* **To do**
Are you able to retype all the records below exactly?

=== Supplied material ===

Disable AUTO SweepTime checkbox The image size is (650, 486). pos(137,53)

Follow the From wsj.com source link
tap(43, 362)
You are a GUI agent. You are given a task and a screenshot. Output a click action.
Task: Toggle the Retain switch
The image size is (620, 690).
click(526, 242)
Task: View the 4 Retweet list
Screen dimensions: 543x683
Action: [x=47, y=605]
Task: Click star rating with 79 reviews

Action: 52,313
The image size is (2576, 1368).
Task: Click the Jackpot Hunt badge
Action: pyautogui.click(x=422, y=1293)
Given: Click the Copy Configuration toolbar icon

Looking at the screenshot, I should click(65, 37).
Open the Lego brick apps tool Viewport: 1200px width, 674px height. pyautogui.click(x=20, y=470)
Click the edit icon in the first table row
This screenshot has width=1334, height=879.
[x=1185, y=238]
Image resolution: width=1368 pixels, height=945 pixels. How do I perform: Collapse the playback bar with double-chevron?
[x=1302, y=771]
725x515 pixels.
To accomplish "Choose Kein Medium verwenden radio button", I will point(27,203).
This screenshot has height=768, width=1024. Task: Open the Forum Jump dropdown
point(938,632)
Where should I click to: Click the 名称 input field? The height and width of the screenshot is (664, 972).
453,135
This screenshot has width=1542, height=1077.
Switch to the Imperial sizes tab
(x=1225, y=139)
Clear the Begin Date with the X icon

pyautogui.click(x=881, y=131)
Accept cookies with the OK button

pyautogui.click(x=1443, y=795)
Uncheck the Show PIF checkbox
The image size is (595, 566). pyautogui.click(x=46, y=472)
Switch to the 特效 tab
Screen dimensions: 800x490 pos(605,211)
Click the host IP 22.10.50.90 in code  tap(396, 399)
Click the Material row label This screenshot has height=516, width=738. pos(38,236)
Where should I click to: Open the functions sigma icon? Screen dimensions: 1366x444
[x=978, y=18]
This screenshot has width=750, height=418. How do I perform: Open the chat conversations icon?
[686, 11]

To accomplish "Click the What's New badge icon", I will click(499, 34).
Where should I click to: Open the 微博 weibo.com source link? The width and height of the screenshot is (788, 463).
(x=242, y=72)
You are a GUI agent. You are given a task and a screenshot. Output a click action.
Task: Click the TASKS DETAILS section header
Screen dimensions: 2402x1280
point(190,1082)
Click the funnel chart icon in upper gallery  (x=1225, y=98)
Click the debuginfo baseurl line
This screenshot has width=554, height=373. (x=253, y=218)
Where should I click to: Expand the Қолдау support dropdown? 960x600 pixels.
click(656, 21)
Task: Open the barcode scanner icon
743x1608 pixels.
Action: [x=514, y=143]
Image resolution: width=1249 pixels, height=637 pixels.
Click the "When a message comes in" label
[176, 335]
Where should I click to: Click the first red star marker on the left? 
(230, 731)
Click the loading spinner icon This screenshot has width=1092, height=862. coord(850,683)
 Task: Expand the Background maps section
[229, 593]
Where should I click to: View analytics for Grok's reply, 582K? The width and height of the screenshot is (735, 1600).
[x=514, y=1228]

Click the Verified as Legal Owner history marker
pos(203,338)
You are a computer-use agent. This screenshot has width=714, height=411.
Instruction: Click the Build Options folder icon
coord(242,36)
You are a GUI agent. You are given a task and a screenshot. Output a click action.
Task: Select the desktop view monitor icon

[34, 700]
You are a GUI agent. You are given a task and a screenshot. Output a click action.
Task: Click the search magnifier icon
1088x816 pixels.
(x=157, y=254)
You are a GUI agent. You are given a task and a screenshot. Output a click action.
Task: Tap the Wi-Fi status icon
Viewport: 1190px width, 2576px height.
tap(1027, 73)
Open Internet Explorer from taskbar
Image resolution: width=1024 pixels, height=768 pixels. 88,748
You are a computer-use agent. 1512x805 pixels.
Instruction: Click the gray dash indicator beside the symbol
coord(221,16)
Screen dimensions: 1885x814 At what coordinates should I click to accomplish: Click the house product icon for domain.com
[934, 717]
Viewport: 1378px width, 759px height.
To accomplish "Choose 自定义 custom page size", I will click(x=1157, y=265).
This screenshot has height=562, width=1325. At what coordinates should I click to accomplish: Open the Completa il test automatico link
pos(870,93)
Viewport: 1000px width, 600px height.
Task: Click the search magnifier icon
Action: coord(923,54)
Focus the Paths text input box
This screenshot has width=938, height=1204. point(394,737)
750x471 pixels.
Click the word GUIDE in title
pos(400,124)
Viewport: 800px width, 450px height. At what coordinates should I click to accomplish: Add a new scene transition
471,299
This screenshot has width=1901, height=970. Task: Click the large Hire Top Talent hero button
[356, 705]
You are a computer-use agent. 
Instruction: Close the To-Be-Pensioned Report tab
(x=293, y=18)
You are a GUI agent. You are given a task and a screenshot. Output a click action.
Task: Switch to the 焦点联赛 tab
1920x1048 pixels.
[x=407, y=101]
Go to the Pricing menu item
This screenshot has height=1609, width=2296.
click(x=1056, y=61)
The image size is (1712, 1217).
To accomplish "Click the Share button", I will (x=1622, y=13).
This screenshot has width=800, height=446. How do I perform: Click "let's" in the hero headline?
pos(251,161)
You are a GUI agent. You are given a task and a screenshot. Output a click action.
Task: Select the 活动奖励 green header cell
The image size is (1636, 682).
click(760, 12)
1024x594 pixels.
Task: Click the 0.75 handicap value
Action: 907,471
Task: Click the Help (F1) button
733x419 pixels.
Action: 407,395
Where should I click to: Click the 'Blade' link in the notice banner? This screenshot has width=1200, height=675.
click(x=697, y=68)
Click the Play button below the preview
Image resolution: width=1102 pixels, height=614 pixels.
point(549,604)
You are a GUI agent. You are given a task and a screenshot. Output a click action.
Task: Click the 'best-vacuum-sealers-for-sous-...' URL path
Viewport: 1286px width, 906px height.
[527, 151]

===

* **Output for this task**
Disable AUTO SweepTime checkbox The image size is (650, 486). pos(137,53)

Follow the From wsj.com source link
tap(43, 362)
You are a GUI agent. You are given a task and a screenshot. Output a click action.
Task: Toggle the Retain switch
The image size is (620, 690).
click(526, 242)
Task: View the 4 Retweet list
Screen dimensions: 543x683
Action: [x=47, y=605]
Task: Click star rating with 79 reviews

Action: 52,313
The image size is (2576, 1368).
Task: Click the Jackpot Hunt badge
Action: pyautogui.click(x=422, y=1293)
Given: Click the Copy Configuration toolbar icon

Looking at the screenshot, I should click(65, 37).
Open the Lego brick apps tool Viewport: 1200px width, 674px height. pyautogui.click(x=20, y=470)
Click the edit icon in the first table row
This screenshot has width=1334, height=879.
[x=1185, y=238]
Image resolution: width=1368 pixels, height=945 pixels. How do I perform: Collapse the playback bar with double-chevron?
[x=1302, y=771]
725x515 pixels.
To accomplish "Choose Kein Medium verwenden radio button", I will point(27,203).
This screenshot has height=768, width=1024. Task: Open the Forum Jump dropdown
point(938,632)
Where should I click to: Click the 名称 input field? The height and width of the screenshot is (664, 972).
453,135
This screenshot has width=1542, height=1077.
Switch to the Imperial sizes tab
(x=1225, y=139)
Clear the Begin Date with the X icon

pyautogui.click(x=881, y=131)
Accept cookies with the OK button

pyautogui.click(x=1443, y=795)
Uncheck the Show PIF checkbox
The image size is (595, 566). pyautogui.click(x=46, y=472)
Switch to the 特效 tab
Screen dimensions: 800x490 pos(605,211)
Click the host IP 22.10.50.90 in code  tap(396, 399)
Click the Material row label This screenshot has height=516, width=738. pos(38,236)
Where should I click to: Open the functions sigma icon? Screen dimensions: 1366x444
[x=978, y=18]
This screenshot has width=750, height=418. How do I perform: Open the chat conversations icon?
[686, 11]

To accomplish "Click the What's New badge icon", I will click(499, 34).
Where should I click to: Open the 微博 weibo.com source link? The width and height of the screenshot is (788, 463).
(x=242, y=72)
You are a GUI agent. You are given a task and a screenshot. Output a click action.
Task: Click the TASKS DETAILS section header
Screen dimensions: 2402x1280
point(190,1082)
Click the funnel chart icon in upper gallery  (x=1225, y=98)
Click the debuginfo baseurl line
This screenshot has width=554, height=373. (x=253, y=218)
Where should I click to: Expand the Қолдау support dropdown? 960x600 pixels.
click(656, 21)
Task: Open the barcode scanner icon
743x1608 pixels.
Action: [x=514, y=143]
Image resolution: width=1249 pixels, height=637 pixels.
Click the "When a message comes in" label
[176, 335]
Where should I click to: Click the first red star marker on the left? 
(230, 731)
Click the loading spinner icon This screenshot has width=1092, height=862. coord(850,683)
 Task: Expand the Background maps section
[229, 593]
Where should I click to: View analytics for Grok's reply, 582K? The width and height of the screenshot is (735, 1600).
[x=514, y=1228]

Click the Verified as Legal Owner history marker
pos(203,338)
You are a computer-use agent. This screenshot has width=714, height=411.
Instruction: Click the Build Options folder icon
coord(242,36)
You are a GUI agent. You are given a task and a screenshot. Output a click action.
Task: Select the desktop view monitor icon

[34, 700]
You are a GUI agent. You are given a task and a screenshot. Output a click action.
Task: Click the search magnifier icon
1088x816 pixels.
(x=157, y=254)
You are a GUI agent. You are given a task and a screenshot. Output a click action.
Task: Tap the Wi-Fi status icon
Viewport: 1190px width, 2576px height.
tap(1027, 73)
Open Internet Explorer from taskbar
Image resolution: width=1024 pixels, height=768 pixels. 88,748
You are a computer-use agent. 1512x805 pixels.
Instruction: Click the gray dash indicator beside the symbol
coord(221,16)
Screen dimensions: 1885x814 At what coordinates should I click to accomplish: Click the house product icon for domain.com
[934, 717]
Viewport: 1378px width, 759px height.
To accomplish "Choose 自定义 custom page size", I will click(x=1157, y=265).
This screenshot has height=562, width=1325. At what coordinates should I click to accomplish: Open the Completa il test automatico link
pos(870,93)
Viewport: 1000px width, 600px height.
Task: Click the search magnifier icon
Action: coord(923,54)
Focus the Paths text input box
This screenshot has width=938, height=1204. point(394,737)
750x471 pixels.
Click the word GUIDE in title
pos(400,124)
Viewport: 800px width, 450px height. At what coordinates should I click to accomplish: Add a new scene transition
471,299
This screenshot has width=1901, height=970. Task: Click the large Hire Top Talent hero button
[356, 705]
You are a computer-use agent. 
Instruction: Close the To-Be-Pensioned Report tab
(x=293, y=18)
You are a GUI agent. You are given a task and a screenshot. Output a click action.
Task: Switch to the 焦点联赛 tab
1920x1048 pixels.
[x=407, y=101]
Go to the Pricing menu item
This screenshot has height=1609, width=2296.
click(x=1056, y=61)
The image size is (1712, 1217).
To accomplish "Click the Share button", I will (x=1622, y=13).
This screenshot has width=800, height=446. How do I perform: Click "let's" in the hero headline?
pos(251,161)
You are a GUI agent. You are given a task and a screenshot. Output a click action.
Task: Select the 活动奖励 green header cell
The image size is (1636, 682).
click(760, 12)
1024x594 pixels.
Task: Click the 0.75 handicap value
Action: 907,471
Task: Click the Help (F1) button
733x419 pixels.
Action: 407,395
Where should I click to: Click the 'Blade' link in the notice banner? This screenshot has width=1200, height=675.
click(x=697, y=68)
Click the Play button below the preview
Image resolution: width=1102 pixels, height=614 pixels.
point(549,604)
You are a GUI agent. You are given a task and a screenshot. Output a click action.
Task: Click the 'best-vacuum-sealers-for-sous-...' URL path
Viewport: 1286px width, 906px height.
[527, 151]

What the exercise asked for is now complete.